De meeste zittende presidenten vermijden een uitdager voor hun herbenoeming, maar Carter kreeg tegenstand van Sen. Ted Kennedy, de laatst overgebleven broer van wijlen Pres. John F. Kennedy. Terwijl Carter in de publieke opinie peilingen kelderden in 1978 en 1979, grotendeels dankzij zijn falen om de economische ellende van het land op te lossen, Kennedy werd algemeen gezien als de logische Democratische alternatief. Maar toen de senator uit Massachusetts eind 1979 eindelijk zijn kandidatuur uitriep, werd zijn vrijgevochten vorm van liberalisme en zijn rol in het beroemde, fatale incident op Chappaquiddick, Massa. (toen de auto waarin hij reed, van een brug afreed en een vrouwelijke passagier om het leven kwam), zorgde ervoor dat veel kiezers ernstige twijfels over hem hadden. Carter en zijn assistenten speelden met grote vaardigheid in op die twijfels.
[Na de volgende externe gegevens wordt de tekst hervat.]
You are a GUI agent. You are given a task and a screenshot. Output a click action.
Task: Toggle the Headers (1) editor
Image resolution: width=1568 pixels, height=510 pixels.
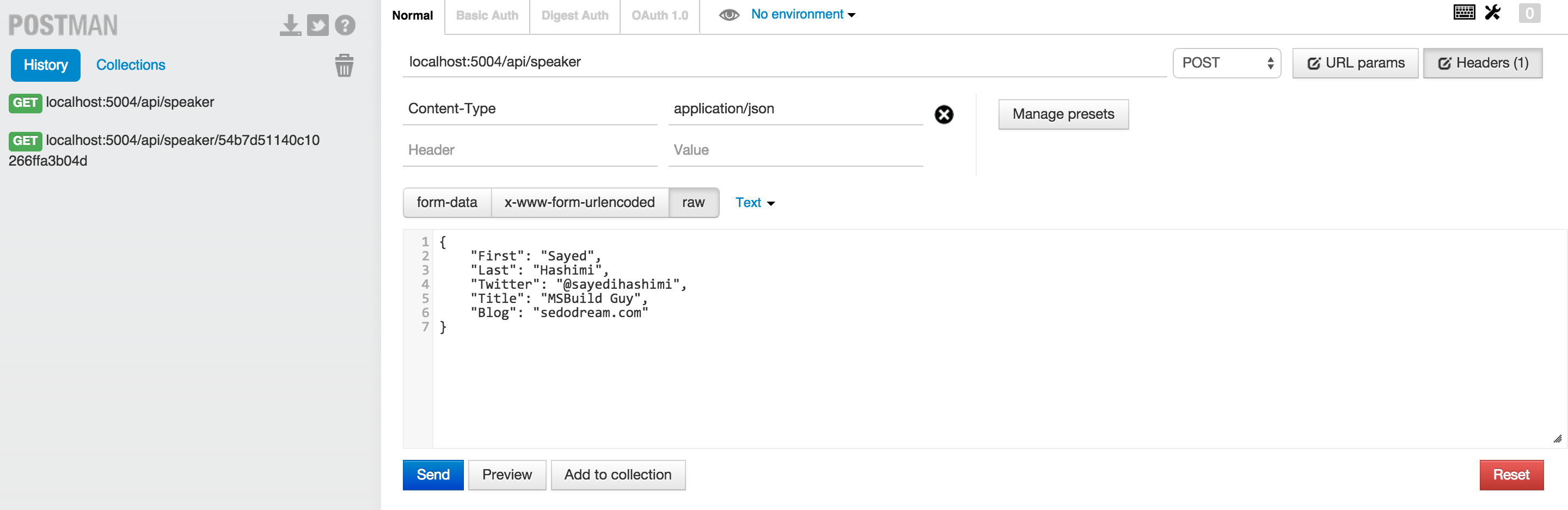tap(1483, 63)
Kennedy was ook gekwetst door zijn onsamenhangende, onsamenhangende antwoord op een schijnbaar eenvoudige vraag van een verslaggever Roger Mudd van CBS News: "Senator, waarom wil je president worden?"

Jimmy Carter
Jimmy Carter

Jimmy Carter.

Met dank aan: Jimmy Carter Bibliotheek

Het Carter-kamp werd tijdens de voorverkiezingen ongetwijfeld geholpen door de voortdurende gijzeling in Iran, die begon op nov. 4, 1979, precies een jaar voor de algemene verkiezingen. Aanhangers van de Ayatollah Ruhollah Khomeini, die de had omvergeworpen sjah van Iran in 1978, bestormden de Amerikaanse ambassade in Teheran, protesterend tegen de toelating van de sjah tot de Verenigde Staten voor de behandeling van een uiteindelijk fatale kankeraandoening. Tientallen Amerikanen die zich op dat moment in de ambassade bevonden, werden gegijzeld. Sommigen werden later vrijgelaten, maar meer dan 50 bleven in 1980 gegijzeld, ondanks een mislukte reddingsoperatie in opdracht van Carter. Het is axiomatisch dat Amerikanen zich in tijden van internationale crisis om een ​​president scharen, en dat was precies wat er gebeurde tijdens de Democratische voorverkiezingen, tot Kennedy's duidelijke en uitgesproken verdriet. Kennedy-overwinningen in een aantal belangrijke staten, waaronder: New York en Californië, waren niet in staat om het onvermijdelijke af te wenden. Hoewel Kennedy niet genoeg afgevaardigden had om de conventie te winnen, probeerde hij, tevergeefs, deze te 'openen' in een poging de nominatie te winnen. Uiteindelijk Carter, samen met Vice Pres. Walter Mondale, werd herbenoemd op een hectische Democratische conventie in New York City dat werd onderbroken door Kennedy's vermijden om Carter's hand op het podium te schudden.